4. **Set up the Total Surface Area Calculation (The Integral):**
* The total surface area $S$ is the sum of all tiny ring areas. This is written as an integral:
$S = \int_{t_{start}}^{t_{end}} 2\pi \cdot (\text{radius}) \cdot (\text{tiny length}) dt$
* Plugging in our findings:
$S = \int_{0}^{2} 2\pi (5-t^2) \sqrt{9t^4 - 20t^2 + 16} dt$

5. **The Challenge!**
* Usually, for problems like this, the part under the square root simplifies really nicely (like becoming a perfect square, for example). This makes the integral much easier to solve.
* However, in this specific problem, $\sqrt{9t^4 - 20t^2 + 16}$ doesn't simplify in a way that makes the integral solvable using just the basic integration rules we learn in school. It's a very tricky expression!
* Because of this, we can't find an exact numerical answer using elementary calculus methods. It would require much more advanced math that's beyond what a "little math whiz" like me would typically learn or use for a simple explanation! So, the answer is the integral itself, but without a neat numerical value.

Alternative answer

Answer: I can't solve this problem using the math tools I've learned in school yet!

Explain
This is a question about <finding the area of a complicated 3D shape created by spinning a curve> . The solving step is:

Wow, this problem looks super-duper complicated! It gives me equations for 'x' and 'y' using 't', which means the curve is moving in a special way. Then, it asks me to find the surface area when this curve spins around the line 'y=2'.

In my class, we usually learn about finding the area of flat shapes like squares, triangles, and circles. We also learn about the surface area of simple 3D shapes like cubes, prisms, and cylinders. But this problem involves a curved line that's described by these 't' equations, and then it gets rotated to make a wiggly 3D shape! My teacher hasn't taught us how to calculate the surface area for shapes like that yet. It looks like it would need really advanced math tools that I haven't learned in school, like calculus, which uses things called 'derivatives' and 'integrals'.

So, I'm sorry, but I can't solve this problem using the math tools I know right now. It's a very challenging problem!

Alternative answer

Answer: The exact computation of this surface area requires advanced calculus techniques for integration.

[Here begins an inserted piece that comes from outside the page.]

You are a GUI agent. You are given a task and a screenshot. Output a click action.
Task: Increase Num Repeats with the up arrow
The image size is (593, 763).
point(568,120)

The setup for the surface area $S$ is:
$S = \int_{0}^{2} 2\pi (5 - t^2) \sqrt{9t^4 - 20t^2 + 16} dt$.

Explain
This is a question about <surface area of revolution for a curve>. The solving step is:

Hi! I'm Sarah Jenkins, and I love math problems! This one is super interesting because we're taking a wiggly line (a curve) and spinning it around another line, called an axis. When we spin it, it makes a cool 3D shape, and we want to find how much "skin" (surface area) that shape has!

1. **Imagine the shape we're making:** We have a curve defined by $x=t^3-4t$ and $y=t^2-3$. This curve starts at $(0, -3)$ when $t=0$ and ends at $(0, 1)$ when $t=2$. We're spinning this curve around the horizontal line $y=2$. Imagine you have a jump rope and you're spinning it around a fixed point—it makes a circle! Our curve makes a whole bunch of circles as it spins.

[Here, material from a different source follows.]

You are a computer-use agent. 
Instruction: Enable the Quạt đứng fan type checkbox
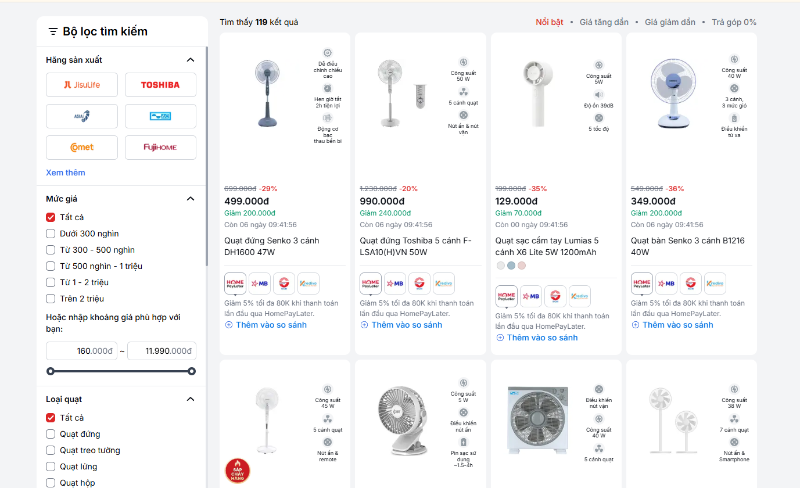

2. **Think about tiny pieces:** To find the total surface area, I imagine cutting the curve into super-tiny, almost straight, pieces. Let's call the length of one of these tiny pieces 'ds'.

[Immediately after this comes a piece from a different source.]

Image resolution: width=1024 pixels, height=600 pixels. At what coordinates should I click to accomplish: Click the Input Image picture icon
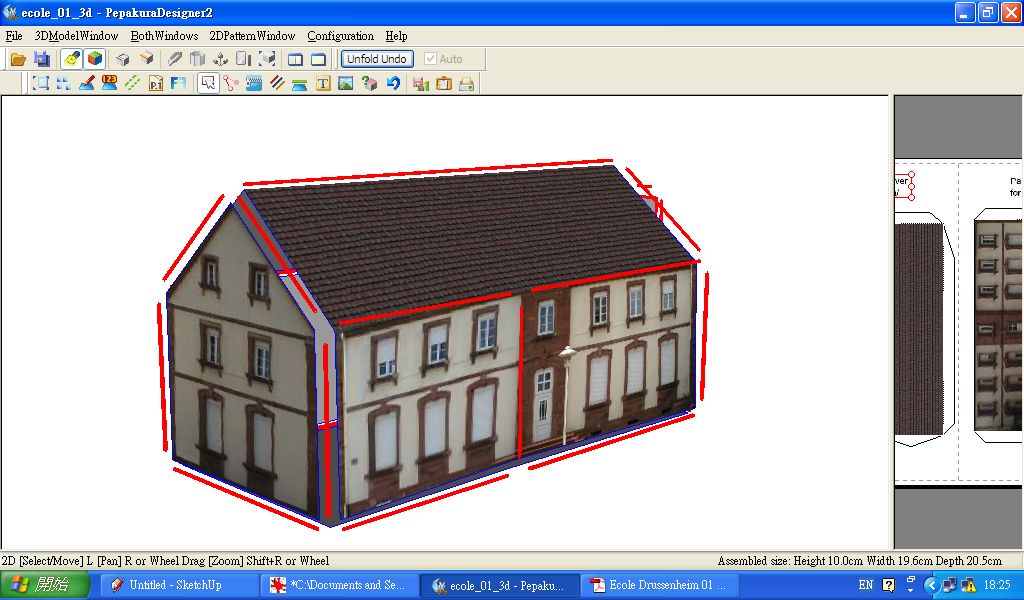tap(346, 84)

3. **Spinning one tiny piece:** When one of these tiny pieces 'ds' spins around the $y=2$ line, it creates a very thin ring, like a narrow hula hoop or a ribbon.

4. **Area of one tiny ring:**
* **Radius (R):** How far is our tiny piece of the curve from the spinning line ($y=2$)? The y-value of our curve is $y = t^2-3$. The spinning line is at $y=2$. So, the distance (which is the radius R of the circle it makes) is the difference between these y-values. We always want a positive distance, so we use the absolute value: $R = |(t^2-3) - 2| = |t^2-5|$.
For the given range of 't' from 0 to 2, $t^2$ goes from $0^2=0$ to $2^2=4$. So, $t^2-5$ goes from $0-5=-5$ to $4-5=-1$. Since $t^2-5$ is always negative in this range, the radius $R = -(t^2-5) = 5-t^2$.
* **Circumference:** If the radius is R, the distance around the circle it makes is $2\pi R$.
* **Area of the ring:** The area of one tiny, thin ring is its circumference multiplied by its width. The width is our tiny piece of curve, 'ds'. So, the area of one tiny ring is $2\pi R \cdot ds = 2\pi (5-t^2) \cdot ds$.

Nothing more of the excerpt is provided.